The interchange symbols (69 and 70) matter because trailer swaps create ambiguity about who is responsible for what. Without these symbols clearly assigned, a loss involving an interchanged trailer can trigger disputes between carriers, their insurers, and the trailer’s owner. Trucking operations that participate in interchange agreements should verify both symbols appear on their policy.

Custom Symbols

When the standard symbol set doesn’t fit a business’s situation, insurers can create custom covered auto designations through the CA 99 54 endorsement. These custom symbols carry their own numbers — 10 for business auto policies, 32 for garage forms, 51 and 52 for truckers, and 72 and 73 for motor carriers. The endorsement lets the insurer and policyholder agree on modified language that better defines which autos are covered. Custom symbols are uncommon, but they solve edge cases where no standard symbol accurately describes the fleet arrangement.

Reading the Declarations Page

Every coverage line on your declarations page has a symbol printed next to it. The symbol tells you which vehicles that particular coverage applies to.

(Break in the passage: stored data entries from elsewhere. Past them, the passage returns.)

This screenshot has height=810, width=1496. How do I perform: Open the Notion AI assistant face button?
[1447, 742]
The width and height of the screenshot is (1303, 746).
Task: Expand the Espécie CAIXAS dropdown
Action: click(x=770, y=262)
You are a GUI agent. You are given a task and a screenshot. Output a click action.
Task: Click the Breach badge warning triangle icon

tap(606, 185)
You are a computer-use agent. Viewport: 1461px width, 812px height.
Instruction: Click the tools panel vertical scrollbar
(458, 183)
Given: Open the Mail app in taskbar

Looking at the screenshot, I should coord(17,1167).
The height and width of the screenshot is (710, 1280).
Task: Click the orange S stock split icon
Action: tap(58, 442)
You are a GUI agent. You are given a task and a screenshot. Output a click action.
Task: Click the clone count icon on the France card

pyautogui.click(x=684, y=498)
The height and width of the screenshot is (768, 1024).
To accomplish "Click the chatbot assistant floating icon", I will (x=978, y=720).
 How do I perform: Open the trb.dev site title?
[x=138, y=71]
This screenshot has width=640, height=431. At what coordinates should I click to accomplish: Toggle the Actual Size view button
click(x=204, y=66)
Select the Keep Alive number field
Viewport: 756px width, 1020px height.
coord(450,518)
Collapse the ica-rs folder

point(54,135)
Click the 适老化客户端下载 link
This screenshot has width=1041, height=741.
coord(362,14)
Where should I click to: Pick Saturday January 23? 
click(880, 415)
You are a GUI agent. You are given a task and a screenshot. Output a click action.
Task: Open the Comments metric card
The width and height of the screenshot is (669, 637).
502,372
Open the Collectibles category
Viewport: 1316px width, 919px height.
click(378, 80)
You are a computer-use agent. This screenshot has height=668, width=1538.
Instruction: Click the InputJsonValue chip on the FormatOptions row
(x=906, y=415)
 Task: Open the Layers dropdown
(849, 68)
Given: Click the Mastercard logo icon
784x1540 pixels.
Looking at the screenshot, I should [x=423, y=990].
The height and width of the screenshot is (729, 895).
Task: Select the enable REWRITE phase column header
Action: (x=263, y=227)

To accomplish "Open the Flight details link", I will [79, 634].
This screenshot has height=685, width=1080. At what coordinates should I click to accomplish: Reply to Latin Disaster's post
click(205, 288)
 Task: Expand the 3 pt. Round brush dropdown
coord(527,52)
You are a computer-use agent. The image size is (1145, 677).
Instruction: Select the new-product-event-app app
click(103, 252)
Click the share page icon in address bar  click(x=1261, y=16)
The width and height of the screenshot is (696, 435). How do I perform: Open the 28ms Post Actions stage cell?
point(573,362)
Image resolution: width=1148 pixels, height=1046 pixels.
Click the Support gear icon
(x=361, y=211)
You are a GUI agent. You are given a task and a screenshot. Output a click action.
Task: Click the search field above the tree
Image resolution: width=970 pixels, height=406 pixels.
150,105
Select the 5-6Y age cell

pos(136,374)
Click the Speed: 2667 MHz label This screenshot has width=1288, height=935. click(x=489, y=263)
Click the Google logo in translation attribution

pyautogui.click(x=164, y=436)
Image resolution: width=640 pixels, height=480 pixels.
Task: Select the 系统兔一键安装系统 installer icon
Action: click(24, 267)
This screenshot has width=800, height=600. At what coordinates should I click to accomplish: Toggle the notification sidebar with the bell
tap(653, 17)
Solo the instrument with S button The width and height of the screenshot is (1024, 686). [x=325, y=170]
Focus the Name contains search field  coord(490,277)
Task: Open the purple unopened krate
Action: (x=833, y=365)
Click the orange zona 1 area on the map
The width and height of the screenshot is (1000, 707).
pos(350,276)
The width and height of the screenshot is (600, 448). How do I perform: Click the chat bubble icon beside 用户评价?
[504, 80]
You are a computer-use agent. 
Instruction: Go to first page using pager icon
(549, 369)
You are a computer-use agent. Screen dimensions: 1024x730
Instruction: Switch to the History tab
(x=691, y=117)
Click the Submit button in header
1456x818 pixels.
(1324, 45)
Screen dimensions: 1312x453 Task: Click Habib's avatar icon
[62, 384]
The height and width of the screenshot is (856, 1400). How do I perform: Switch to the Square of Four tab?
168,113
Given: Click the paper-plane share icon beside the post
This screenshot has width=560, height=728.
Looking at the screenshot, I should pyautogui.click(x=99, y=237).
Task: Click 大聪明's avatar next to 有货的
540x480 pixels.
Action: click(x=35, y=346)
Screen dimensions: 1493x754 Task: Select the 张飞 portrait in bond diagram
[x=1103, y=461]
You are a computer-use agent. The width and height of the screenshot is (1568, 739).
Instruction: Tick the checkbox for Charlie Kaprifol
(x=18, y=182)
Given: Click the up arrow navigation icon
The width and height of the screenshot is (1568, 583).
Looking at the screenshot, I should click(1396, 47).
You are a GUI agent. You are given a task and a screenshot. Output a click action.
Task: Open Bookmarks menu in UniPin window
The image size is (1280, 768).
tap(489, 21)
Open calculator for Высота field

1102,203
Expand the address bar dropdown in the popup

A single policy will often pair different symbols with different coverages — Symbol 1 next to liability, Symbol 7 next to comprehensive and collision, Symbol 5 next to PIP. Each pairing is independent, so you need to read across every line, not just check whether a symbol appears somewhere on the page.

If a coverage line has no symbol or shows a symbol you didn’t expect, that’s the time to call your agent — before a claim forces the question. The most common declaration-page mistakes are assuming liability symbols carry over to physical damage (they don’t) and forgetting to update Symbol 7 schedules when the fleet changes. A ten-minute review of your declarations page once a year, or whenever you add or sell a vehicle, is the simplest way to avoid learning about a coverage gap from a claims adjuster.